— start DATA FOR THIS EXERCISE —
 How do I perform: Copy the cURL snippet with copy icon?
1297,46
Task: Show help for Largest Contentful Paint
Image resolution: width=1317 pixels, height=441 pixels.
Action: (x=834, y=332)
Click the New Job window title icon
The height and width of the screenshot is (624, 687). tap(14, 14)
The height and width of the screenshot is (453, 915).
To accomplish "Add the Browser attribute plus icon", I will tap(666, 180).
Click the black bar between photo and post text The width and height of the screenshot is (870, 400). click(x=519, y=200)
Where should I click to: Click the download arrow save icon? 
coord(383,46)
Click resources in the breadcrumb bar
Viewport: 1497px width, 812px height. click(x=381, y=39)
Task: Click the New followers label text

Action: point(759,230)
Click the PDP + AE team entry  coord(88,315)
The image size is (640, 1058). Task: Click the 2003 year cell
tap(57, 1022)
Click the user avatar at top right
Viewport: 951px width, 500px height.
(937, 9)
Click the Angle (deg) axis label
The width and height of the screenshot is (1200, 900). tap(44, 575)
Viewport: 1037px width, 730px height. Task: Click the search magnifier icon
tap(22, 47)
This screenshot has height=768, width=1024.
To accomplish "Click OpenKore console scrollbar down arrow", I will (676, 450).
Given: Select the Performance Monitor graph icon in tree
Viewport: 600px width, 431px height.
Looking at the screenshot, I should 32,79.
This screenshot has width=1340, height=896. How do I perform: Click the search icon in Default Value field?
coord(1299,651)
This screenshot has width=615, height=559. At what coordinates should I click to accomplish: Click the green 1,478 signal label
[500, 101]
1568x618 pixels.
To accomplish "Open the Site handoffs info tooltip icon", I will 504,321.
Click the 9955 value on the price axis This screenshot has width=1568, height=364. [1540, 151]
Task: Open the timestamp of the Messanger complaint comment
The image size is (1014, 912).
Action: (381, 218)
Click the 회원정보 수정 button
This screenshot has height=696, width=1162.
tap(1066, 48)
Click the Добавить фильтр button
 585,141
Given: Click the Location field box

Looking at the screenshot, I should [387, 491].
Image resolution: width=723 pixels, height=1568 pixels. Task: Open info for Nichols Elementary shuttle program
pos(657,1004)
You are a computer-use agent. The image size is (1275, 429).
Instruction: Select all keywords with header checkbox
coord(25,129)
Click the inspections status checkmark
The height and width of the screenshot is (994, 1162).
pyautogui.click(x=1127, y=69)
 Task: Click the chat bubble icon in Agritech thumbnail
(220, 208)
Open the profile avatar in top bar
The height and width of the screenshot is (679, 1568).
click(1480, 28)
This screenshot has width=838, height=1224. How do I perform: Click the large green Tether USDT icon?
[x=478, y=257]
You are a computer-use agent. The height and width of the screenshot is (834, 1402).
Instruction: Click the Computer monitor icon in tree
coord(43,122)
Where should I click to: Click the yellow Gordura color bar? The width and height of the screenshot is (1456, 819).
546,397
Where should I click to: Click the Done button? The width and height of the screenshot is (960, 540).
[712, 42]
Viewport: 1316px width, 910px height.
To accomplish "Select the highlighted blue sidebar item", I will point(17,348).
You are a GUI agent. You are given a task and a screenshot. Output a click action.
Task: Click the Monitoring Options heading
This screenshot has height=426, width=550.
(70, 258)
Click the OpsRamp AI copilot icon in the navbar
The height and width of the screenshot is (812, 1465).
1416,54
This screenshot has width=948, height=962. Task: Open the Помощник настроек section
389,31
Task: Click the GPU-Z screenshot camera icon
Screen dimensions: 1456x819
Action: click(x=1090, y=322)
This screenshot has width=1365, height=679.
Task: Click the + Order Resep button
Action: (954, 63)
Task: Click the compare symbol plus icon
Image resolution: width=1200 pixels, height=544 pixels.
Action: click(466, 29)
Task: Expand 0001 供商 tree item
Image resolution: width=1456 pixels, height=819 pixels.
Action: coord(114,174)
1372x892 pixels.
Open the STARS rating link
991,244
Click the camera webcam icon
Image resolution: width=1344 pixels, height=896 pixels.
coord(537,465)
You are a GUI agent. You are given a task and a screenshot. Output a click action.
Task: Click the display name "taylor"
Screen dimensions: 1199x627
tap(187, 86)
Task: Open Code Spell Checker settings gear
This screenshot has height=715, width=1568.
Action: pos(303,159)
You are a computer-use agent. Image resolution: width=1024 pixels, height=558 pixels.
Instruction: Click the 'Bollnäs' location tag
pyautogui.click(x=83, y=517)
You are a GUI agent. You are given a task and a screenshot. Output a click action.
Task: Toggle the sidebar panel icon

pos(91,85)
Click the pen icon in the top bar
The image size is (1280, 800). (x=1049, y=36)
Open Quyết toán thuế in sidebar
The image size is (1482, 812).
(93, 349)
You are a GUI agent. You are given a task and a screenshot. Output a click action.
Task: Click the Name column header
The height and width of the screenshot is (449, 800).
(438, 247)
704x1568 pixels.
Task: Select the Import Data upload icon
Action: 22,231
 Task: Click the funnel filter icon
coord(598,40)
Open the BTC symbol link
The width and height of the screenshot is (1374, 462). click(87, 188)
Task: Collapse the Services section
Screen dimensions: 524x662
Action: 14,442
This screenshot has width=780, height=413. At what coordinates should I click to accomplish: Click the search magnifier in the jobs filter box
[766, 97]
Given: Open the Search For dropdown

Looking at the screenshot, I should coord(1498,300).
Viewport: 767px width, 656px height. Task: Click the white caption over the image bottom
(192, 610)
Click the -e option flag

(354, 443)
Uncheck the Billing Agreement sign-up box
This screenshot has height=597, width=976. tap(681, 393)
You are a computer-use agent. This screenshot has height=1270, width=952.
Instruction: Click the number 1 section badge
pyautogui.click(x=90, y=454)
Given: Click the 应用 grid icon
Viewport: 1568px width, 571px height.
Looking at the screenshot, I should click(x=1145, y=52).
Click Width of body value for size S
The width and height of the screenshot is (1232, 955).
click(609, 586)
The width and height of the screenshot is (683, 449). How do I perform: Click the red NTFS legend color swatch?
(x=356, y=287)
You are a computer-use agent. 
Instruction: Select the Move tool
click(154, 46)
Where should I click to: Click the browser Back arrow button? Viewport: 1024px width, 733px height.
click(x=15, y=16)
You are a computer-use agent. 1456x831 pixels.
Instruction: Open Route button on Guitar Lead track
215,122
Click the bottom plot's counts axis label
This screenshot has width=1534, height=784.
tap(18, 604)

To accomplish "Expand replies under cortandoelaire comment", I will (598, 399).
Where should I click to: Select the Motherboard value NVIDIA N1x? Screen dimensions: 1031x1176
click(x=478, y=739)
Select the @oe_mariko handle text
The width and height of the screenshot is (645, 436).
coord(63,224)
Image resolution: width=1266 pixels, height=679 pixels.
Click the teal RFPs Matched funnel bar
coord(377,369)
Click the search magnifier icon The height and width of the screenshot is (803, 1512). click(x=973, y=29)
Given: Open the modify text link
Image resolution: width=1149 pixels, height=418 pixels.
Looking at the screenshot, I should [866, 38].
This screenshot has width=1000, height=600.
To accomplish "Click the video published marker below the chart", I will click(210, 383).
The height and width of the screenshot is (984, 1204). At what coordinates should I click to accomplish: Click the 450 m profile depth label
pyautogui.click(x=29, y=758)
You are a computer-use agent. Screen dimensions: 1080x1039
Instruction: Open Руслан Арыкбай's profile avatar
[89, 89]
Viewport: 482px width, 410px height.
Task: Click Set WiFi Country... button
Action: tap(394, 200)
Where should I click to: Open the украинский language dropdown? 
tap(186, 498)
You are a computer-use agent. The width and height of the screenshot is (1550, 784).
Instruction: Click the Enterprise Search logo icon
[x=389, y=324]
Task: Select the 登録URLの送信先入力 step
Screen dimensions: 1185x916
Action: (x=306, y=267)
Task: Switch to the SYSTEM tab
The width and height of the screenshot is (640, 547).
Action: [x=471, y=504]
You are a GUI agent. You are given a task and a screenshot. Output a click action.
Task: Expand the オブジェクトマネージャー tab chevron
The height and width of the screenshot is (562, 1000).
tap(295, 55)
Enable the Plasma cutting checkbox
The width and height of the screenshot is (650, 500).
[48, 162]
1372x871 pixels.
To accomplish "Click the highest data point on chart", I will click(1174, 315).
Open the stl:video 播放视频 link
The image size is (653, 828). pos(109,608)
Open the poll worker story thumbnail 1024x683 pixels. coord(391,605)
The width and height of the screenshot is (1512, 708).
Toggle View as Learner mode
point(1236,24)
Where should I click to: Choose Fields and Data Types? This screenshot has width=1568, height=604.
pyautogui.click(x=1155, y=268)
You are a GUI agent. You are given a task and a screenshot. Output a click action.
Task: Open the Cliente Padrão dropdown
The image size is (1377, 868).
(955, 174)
— end DATA FOR THIS EXERCISE —
_EXERCISE DIRECTIONS_
Rewrite everything from the start of the items down to the line containing "Action: (x=834, y=332)", putting "First" in place of "Largest" and keeping all else the same.

_SOLUTION FOR THIS TASK_
 How do I perform: Copy the cURL snippet with copy icon?
1297,46
Task: Show help for First Contentful Paint
Image resolution: width=1317 pixels, height=441 pixels.
Action: (x=834, y=332)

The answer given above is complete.